Novel mutations of the OPA1 gene in Chinese dominant optic atrophy

Abstract

Purpose: To investigate OPA1 gene mutations in Chinese patients with autosomal dominant optic atrophy and sporadic optic atrophy.

Design: Molecular genetic studies and observational case series.

Participants: Twenty-four patients from 10 unrelated Chinese pedigrees of autosomal-dominant optic atrophy, 35 isolated cases with bilateral optic atrophy of unknown cause, and 50 unrelated normal controls.

Methods: Genomic DNA was extracted from peripheral blood leukocytes. All 28 coding exons of the OPA1 gene and flanking intron splice sites were sequenced. Putative mutations were reexamined for segregation in the respective families by direct sequencing. Further characterization of selected splicing site mutations was performed by reverse transcription-polymerase chain reaction (PCR) of each patient's leukocyte mRNA.

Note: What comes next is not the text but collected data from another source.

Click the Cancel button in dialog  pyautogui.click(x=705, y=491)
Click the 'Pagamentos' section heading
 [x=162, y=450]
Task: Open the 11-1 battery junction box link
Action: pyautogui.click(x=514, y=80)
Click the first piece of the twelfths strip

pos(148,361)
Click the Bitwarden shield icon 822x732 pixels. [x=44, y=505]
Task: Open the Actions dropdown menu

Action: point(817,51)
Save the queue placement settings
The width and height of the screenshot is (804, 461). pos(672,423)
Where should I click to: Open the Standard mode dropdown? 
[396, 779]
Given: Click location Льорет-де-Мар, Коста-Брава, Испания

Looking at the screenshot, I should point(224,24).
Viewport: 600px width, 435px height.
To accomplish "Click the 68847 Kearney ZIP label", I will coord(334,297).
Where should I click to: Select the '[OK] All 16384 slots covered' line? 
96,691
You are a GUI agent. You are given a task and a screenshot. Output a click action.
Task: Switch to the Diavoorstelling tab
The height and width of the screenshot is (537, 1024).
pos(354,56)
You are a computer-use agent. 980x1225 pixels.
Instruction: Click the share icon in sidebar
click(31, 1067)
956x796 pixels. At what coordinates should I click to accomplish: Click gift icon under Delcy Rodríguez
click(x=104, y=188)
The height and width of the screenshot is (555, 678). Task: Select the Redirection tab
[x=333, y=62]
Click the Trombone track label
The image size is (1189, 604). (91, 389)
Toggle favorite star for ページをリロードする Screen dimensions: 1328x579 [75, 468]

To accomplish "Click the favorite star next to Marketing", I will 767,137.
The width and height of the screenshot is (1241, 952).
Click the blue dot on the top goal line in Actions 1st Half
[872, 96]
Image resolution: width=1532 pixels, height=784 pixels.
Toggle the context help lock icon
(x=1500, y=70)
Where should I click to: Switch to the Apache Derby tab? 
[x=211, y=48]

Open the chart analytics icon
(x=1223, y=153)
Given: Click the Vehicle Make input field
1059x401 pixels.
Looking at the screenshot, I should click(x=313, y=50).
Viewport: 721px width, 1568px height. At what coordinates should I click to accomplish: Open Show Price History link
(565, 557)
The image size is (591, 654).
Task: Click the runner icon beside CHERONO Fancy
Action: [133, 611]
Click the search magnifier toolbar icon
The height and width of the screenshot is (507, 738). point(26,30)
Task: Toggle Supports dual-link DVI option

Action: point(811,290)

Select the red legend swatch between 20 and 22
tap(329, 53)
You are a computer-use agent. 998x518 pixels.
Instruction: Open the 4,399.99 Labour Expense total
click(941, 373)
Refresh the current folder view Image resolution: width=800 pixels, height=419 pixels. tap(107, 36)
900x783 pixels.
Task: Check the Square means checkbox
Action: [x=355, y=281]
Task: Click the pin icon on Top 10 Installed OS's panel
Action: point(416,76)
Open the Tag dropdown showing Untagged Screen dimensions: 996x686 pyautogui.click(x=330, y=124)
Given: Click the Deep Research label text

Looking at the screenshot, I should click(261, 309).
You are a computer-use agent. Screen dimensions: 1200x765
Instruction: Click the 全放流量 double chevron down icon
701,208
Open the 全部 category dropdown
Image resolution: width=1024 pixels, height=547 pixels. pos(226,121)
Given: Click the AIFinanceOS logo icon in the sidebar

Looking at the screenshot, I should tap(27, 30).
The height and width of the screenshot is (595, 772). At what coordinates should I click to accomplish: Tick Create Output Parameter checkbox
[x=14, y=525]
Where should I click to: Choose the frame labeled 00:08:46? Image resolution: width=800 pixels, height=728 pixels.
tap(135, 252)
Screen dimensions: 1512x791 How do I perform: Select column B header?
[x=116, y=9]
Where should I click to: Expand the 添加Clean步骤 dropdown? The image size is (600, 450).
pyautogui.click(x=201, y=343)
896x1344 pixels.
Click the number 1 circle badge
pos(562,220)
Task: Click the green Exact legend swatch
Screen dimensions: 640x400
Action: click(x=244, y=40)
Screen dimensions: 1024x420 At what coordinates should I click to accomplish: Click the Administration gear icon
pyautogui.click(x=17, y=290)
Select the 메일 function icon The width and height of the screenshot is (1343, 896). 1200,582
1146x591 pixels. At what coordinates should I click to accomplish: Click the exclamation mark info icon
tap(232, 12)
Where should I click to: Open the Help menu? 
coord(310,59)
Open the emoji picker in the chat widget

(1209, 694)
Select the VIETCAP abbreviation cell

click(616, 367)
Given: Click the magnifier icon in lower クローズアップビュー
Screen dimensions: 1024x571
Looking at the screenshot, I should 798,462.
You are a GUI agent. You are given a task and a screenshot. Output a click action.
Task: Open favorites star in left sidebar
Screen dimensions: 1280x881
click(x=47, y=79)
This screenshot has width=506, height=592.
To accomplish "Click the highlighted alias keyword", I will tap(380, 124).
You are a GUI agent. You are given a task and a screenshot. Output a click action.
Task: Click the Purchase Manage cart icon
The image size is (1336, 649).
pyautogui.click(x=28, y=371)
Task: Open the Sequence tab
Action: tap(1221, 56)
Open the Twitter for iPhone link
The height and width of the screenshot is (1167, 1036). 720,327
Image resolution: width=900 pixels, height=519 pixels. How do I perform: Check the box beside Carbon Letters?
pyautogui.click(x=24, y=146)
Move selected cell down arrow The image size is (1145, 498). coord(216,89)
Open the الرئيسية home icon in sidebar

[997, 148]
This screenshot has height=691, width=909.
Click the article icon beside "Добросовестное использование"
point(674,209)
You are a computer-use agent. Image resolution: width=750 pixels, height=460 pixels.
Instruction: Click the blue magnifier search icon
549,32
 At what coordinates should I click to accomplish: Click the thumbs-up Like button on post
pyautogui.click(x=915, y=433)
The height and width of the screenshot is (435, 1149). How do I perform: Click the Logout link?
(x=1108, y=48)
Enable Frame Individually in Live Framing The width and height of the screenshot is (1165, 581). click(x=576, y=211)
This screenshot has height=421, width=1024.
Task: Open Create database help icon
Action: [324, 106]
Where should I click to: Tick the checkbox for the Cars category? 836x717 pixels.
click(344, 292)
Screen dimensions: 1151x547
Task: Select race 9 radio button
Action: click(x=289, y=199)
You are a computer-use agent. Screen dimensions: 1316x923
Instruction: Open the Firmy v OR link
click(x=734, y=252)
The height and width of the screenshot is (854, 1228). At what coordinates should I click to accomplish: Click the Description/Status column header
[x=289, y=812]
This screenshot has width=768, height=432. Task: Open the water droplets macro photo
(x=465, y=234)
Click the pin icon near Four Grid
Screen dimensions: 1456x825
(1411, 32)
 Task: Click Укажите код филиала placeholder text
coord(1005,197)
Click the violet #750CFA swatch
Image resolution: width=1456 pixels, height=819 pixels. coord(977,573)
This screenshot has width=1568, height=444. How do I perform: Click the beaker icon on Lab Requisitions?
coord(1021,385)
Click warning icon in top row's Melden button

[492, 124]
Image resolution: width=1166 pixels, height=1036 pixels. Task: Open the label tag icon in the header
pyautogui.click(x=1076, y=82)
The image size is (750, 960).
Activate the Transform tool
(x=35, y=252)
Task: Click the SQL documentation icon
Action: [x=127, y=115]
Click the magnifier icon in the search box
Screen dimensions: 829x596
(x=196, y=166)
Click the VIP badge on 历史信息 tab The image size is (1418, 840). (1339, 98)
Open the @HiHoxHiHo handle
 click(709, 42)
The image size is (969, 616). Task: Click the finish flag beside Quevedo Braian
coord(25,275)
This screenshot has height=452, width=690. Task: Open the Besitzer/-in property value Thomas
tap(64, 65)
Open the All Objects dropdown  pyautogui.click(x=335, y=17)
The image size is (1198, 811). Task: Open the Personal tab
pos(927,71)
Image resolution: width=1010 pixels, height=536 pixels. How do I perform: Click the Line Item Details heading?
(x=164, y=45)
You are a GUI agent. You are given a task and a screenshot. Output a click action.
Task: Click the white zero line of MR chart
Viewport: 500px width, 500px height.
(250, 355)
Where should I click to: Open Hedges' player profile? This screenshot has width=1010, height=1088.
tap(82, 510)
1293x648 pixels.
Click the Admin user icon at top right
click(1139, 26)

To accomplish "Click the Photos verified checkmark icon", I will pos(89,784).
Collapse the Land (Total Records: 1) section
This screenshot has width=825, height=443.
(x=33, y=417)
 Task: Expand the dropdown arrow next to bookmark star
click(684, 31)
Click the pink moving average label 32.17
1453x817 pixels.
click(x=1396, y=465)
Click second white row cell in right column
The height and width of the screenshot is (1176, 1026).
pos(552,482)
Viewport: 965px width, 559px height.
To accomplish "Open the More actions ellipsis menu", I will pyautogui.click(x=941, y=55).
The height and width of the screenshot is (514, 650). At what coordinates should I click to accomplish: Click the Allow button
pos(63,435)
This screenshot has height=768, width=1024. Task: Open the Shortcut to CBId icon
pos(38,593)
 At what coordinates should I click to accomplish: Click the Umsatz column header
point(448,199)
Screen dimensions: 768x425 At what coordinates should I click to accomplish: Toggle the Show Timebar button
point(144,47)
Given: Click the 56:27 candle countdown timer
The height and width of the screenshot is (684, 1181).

Main outcome measures: Direct sequencing of the OPA1 gene.

Results: Four OPA1 gene mutations were detected, including 2 splicing site mutations (c.1065+2T>C on intron 10 and c.1212+2insT on intron 12), 1 deletion (c.1776_1778delACT on exon 19), and 1 missense mutation (c.2846 T>C on exon 28). The c.1212+2insT, c.1776_1778delACT, and c.2846T>C mutations were newly identified OPA1 mutations. Reverse transcription (RT)-PCR and direct sequencing revealed that the splicing site mutations on c.1065+2T>C and c.1212+2insT caused skipping of exons 10 and 12, respectively. The c.1776_1778delACT mutation led to a deletion of the Leu amino acid on residue 593. OPA1 mutations were found in 4 of 10 familial cases (40 %) and in 1 of 35 sporadic cases of optic atrophy.

Conclusions: OPA1 gene mutations are causative in Chinese autosomal-dominant optic atrophy and sporadic optic atrophy. Screening for OPA1 gene mutations in patients with childhood onset optic atrophy who have no affected relatives is useful in making the diagnosis.